Rows about locating elements on screens

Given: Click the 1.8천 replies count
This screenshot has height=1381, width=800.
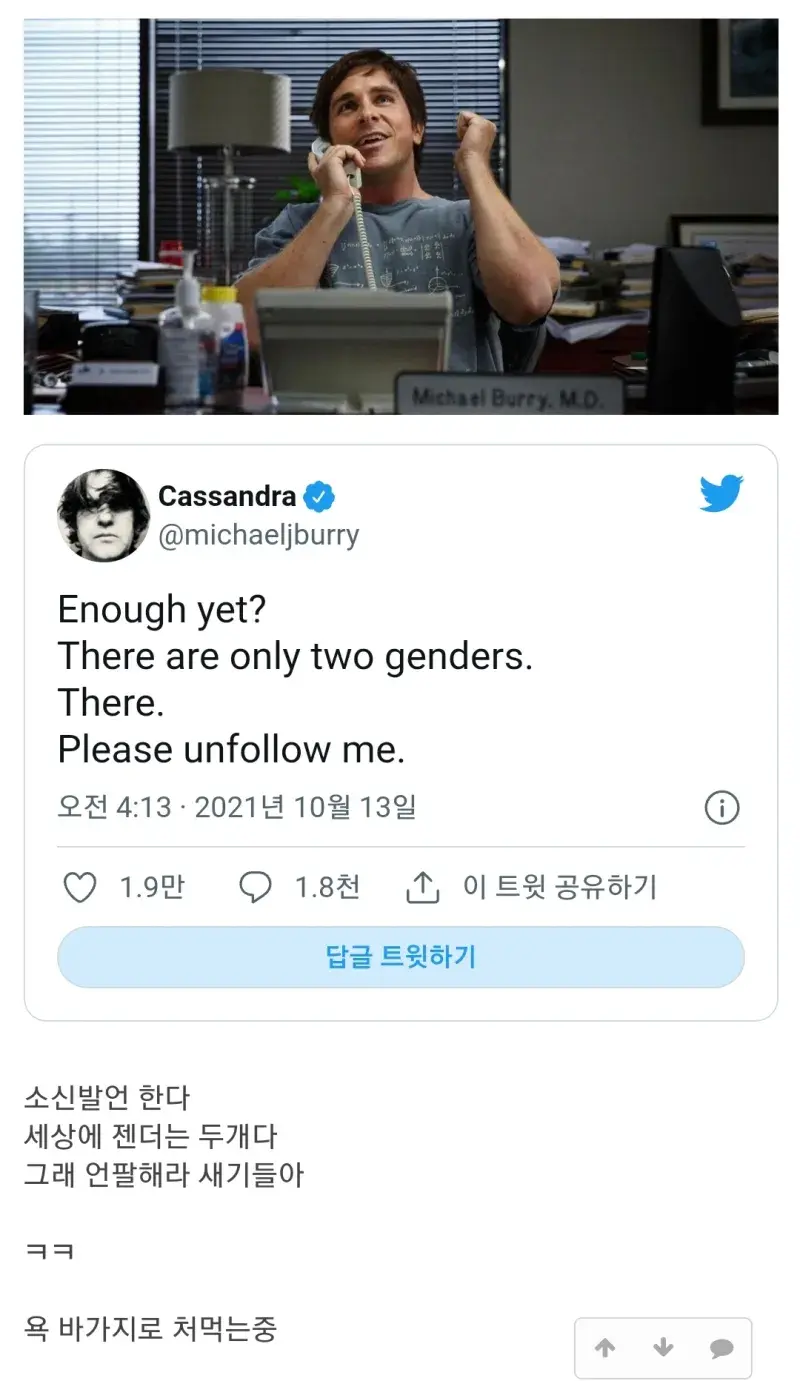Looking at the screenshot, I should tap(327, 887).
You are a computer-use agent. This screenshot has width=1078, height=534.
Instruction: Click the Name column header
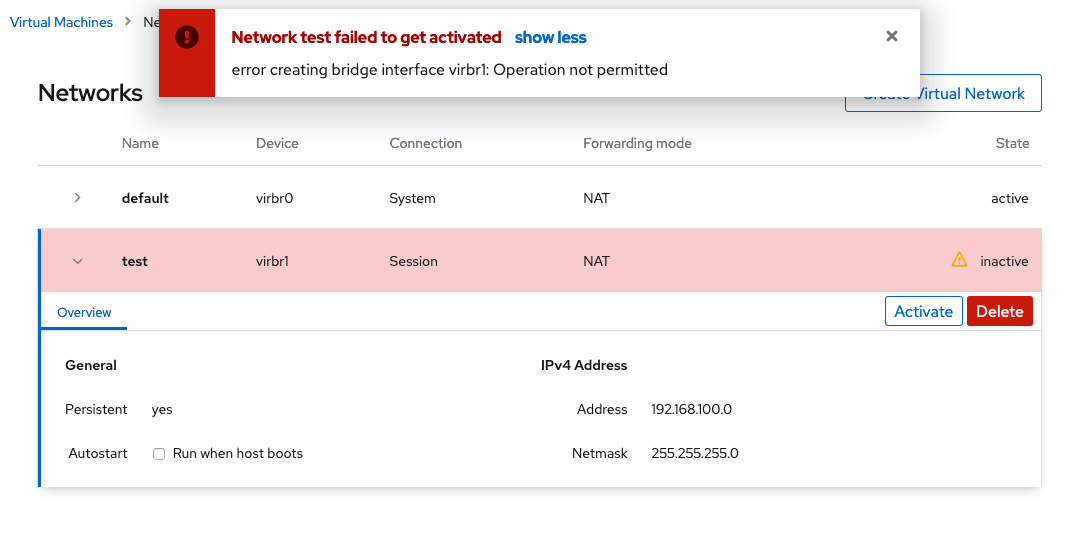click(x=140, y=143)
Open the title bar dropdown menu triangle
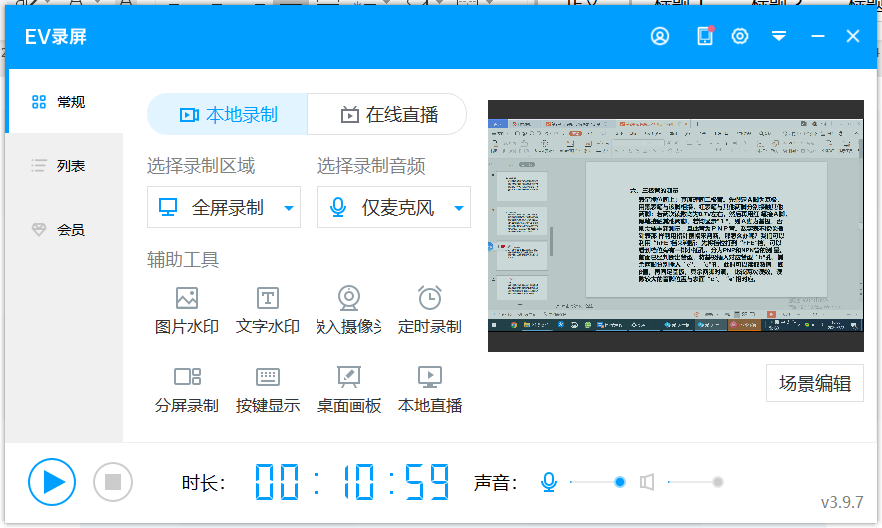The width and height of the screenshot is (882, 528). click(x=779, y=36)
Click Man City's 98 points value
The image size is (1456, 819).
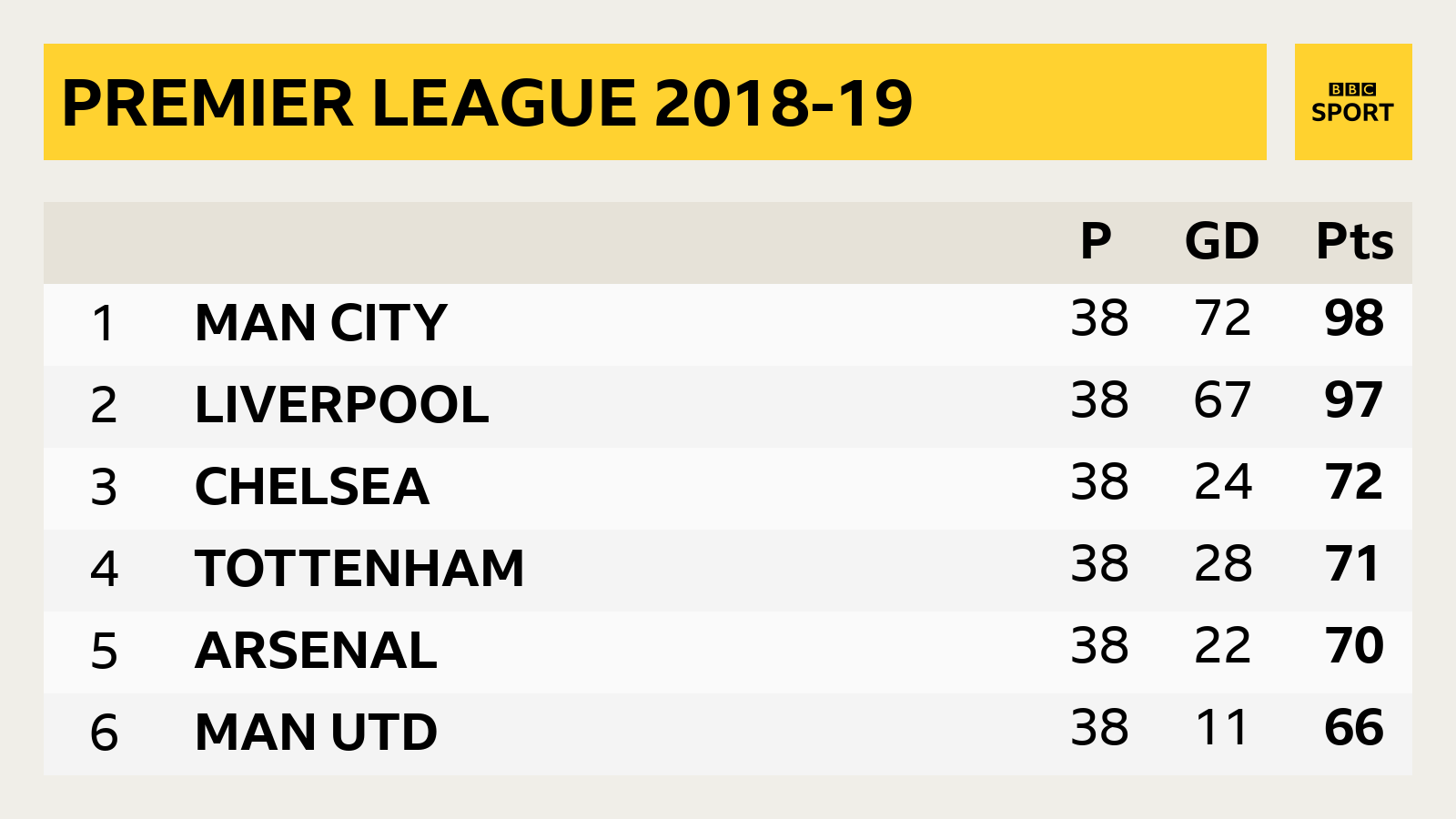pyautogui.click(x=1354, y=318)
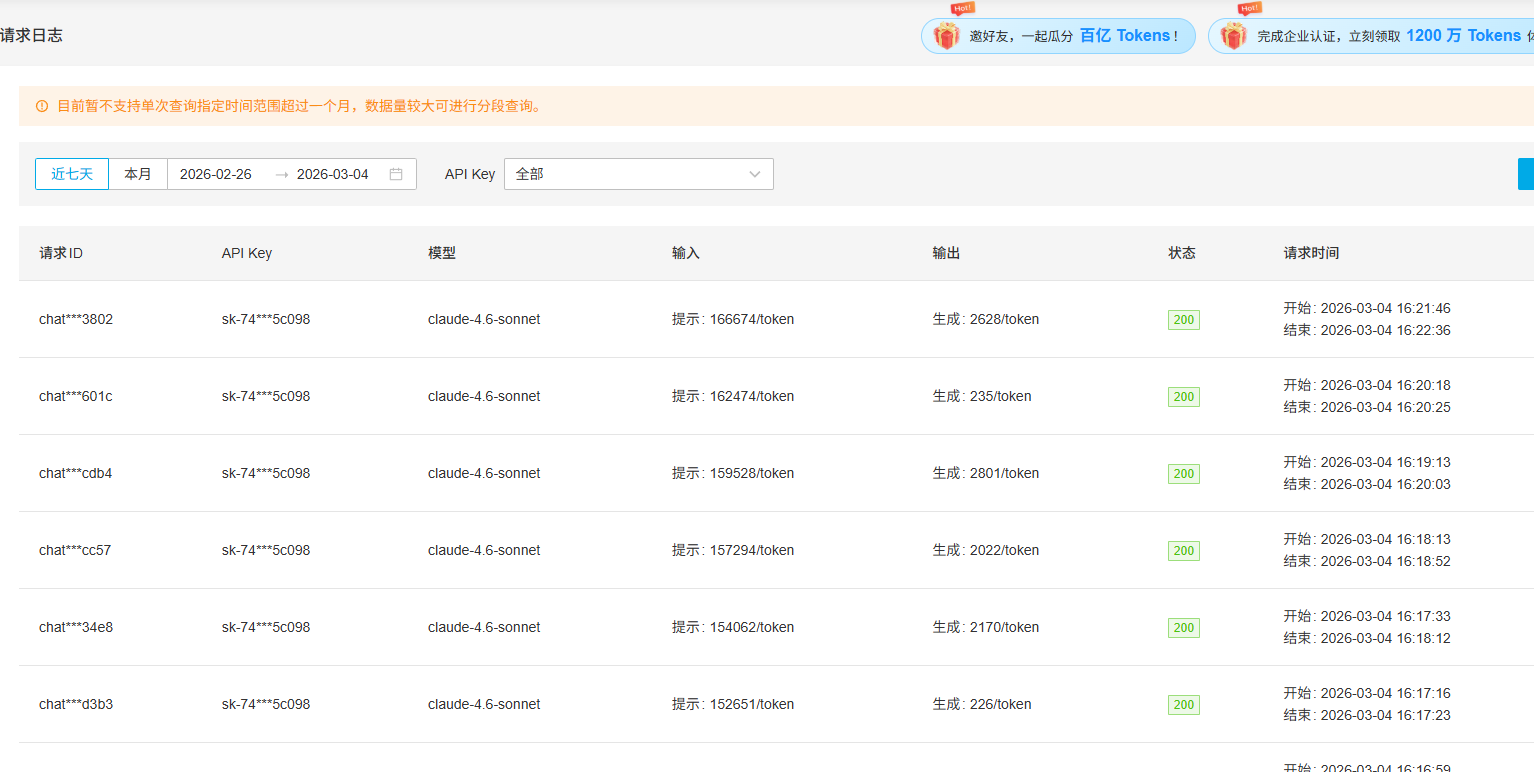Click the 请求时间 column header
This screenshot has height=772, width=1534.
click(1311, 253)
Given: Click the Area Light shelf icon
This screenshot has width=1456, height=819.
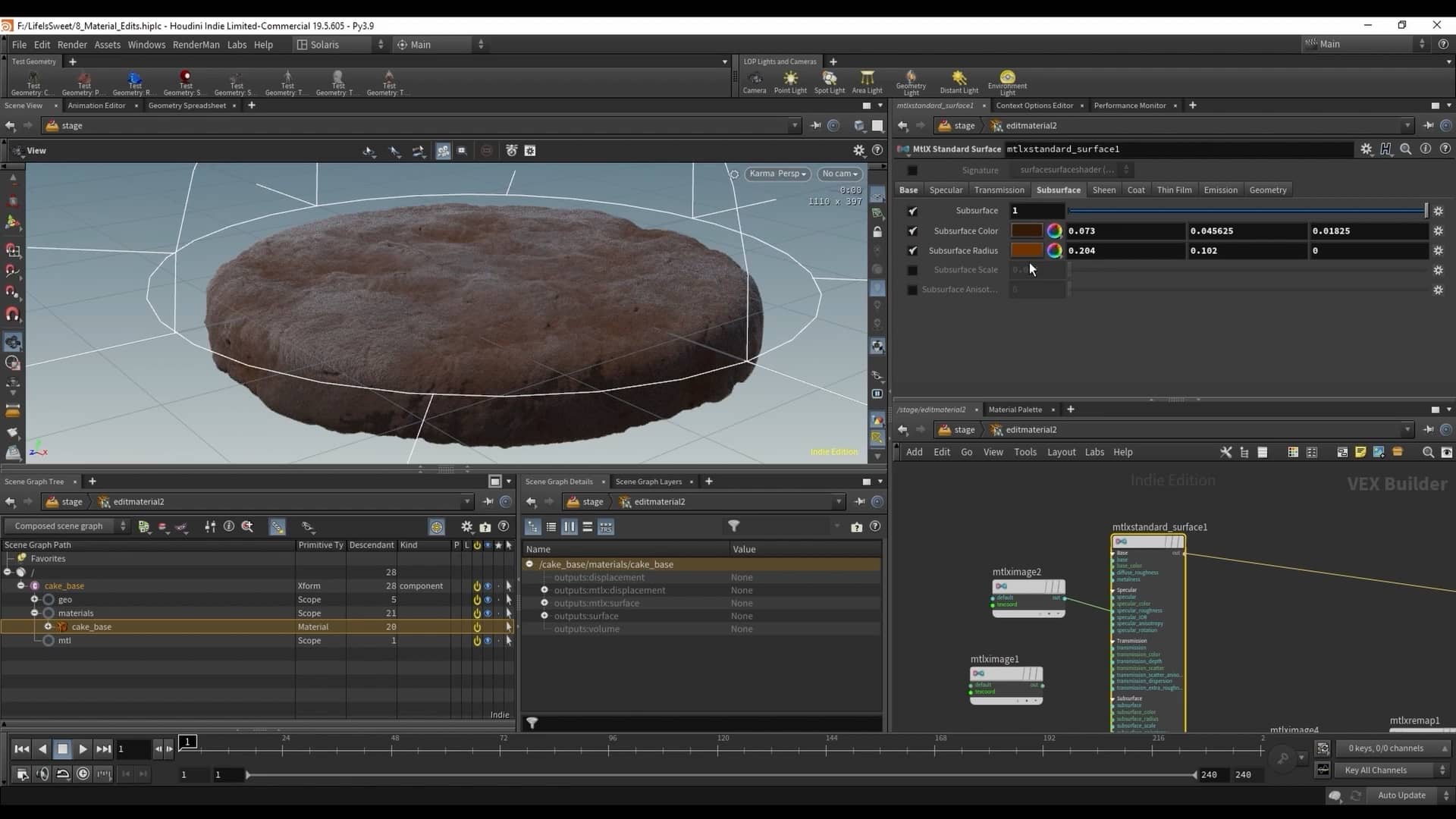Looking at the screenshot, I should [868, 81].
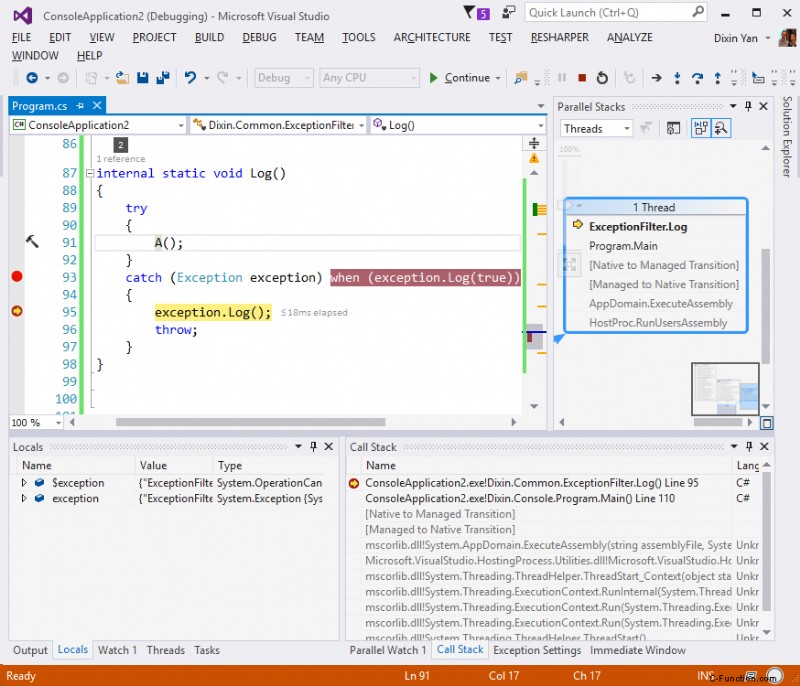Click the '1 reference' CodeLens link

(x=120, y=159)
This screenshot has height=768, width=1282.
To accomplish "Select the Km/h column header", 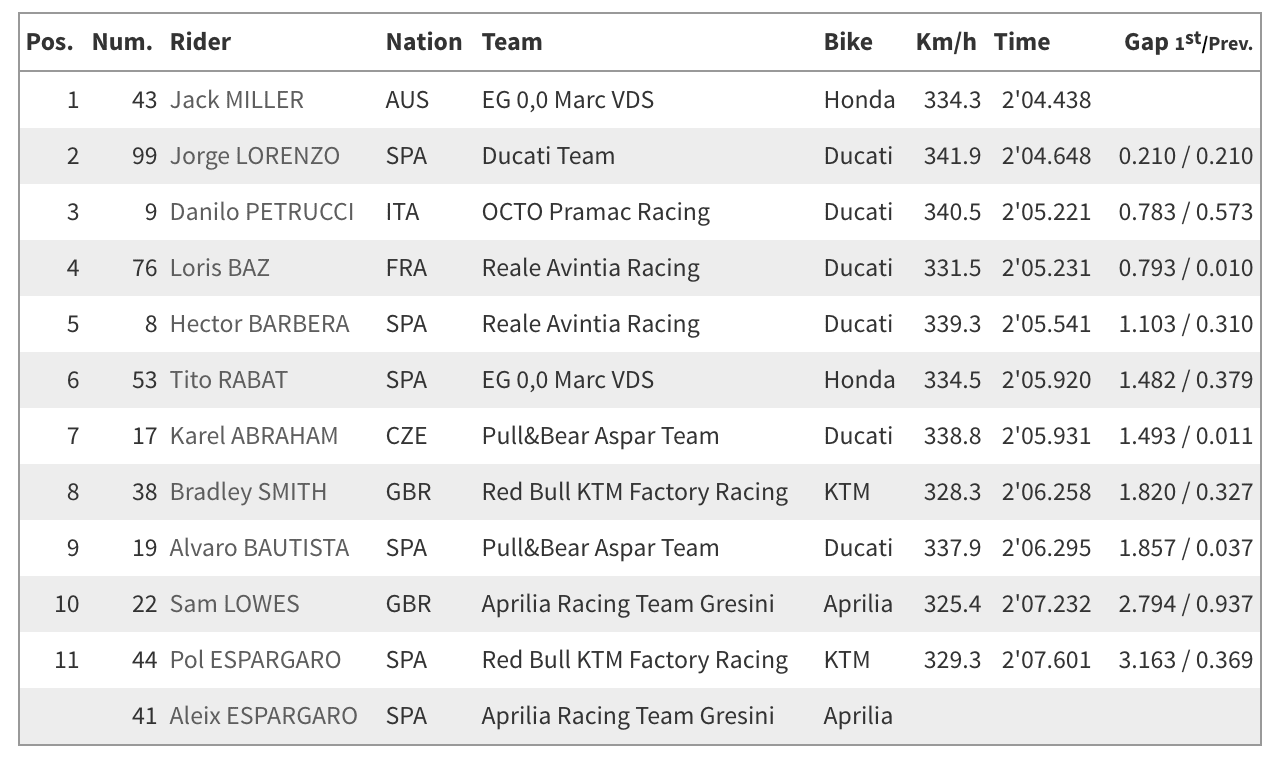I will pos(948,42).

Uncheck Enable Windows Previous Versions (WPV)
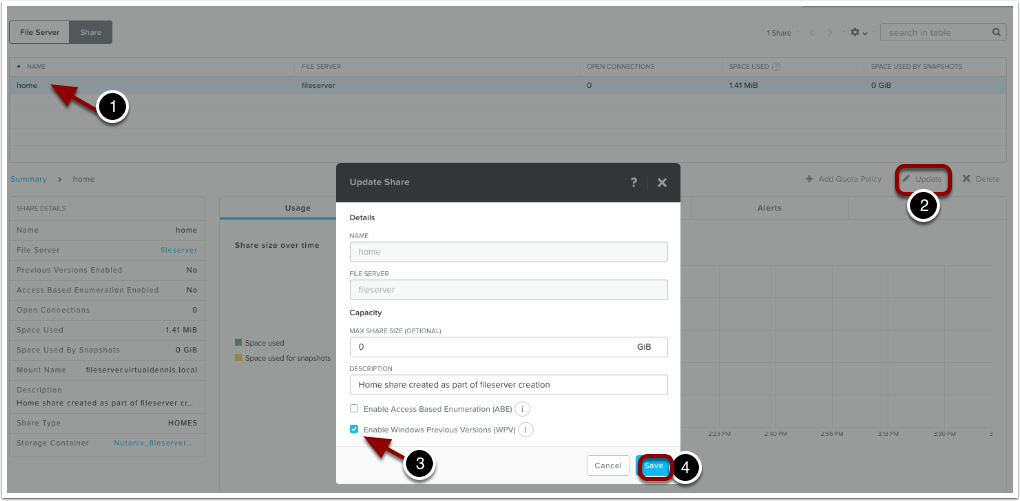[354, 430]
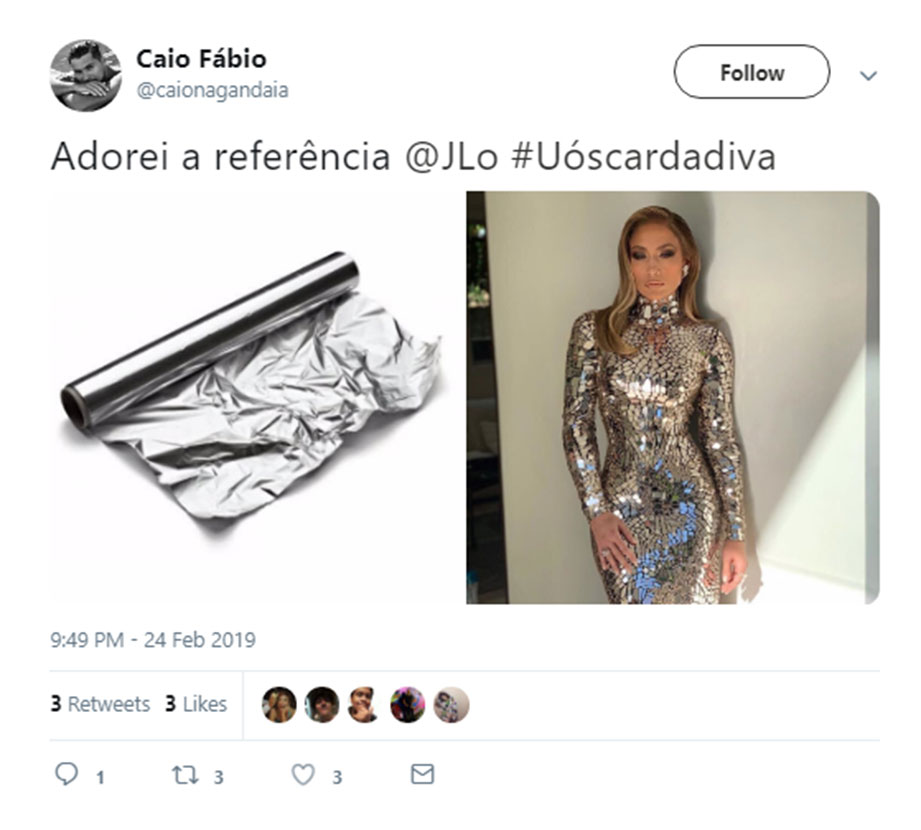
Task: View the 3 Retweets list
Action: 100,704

What you need to do: Output the rows starting at the beginning and ending with the line containing "The width and" as a JSON list of strings, one string per line, skipping blank lines. Leave the pictures out.

Written response:
[
  "Given: Click the 1.8천 replies count",
  "This screenshot has height=1381, width=800.",
  "Looking at the screenshot, I should tap(327, 887).",
  "You are a computer-use agent. This screenshot has width=1078, height=534.",
  "Instruction: Click the Name column header",
  "click(x=140, y=143)",
  "Open the title bar dropdown menu triangle",
  "The width and height of the screenshot is (882, 528). click(x=779, y=36)"
]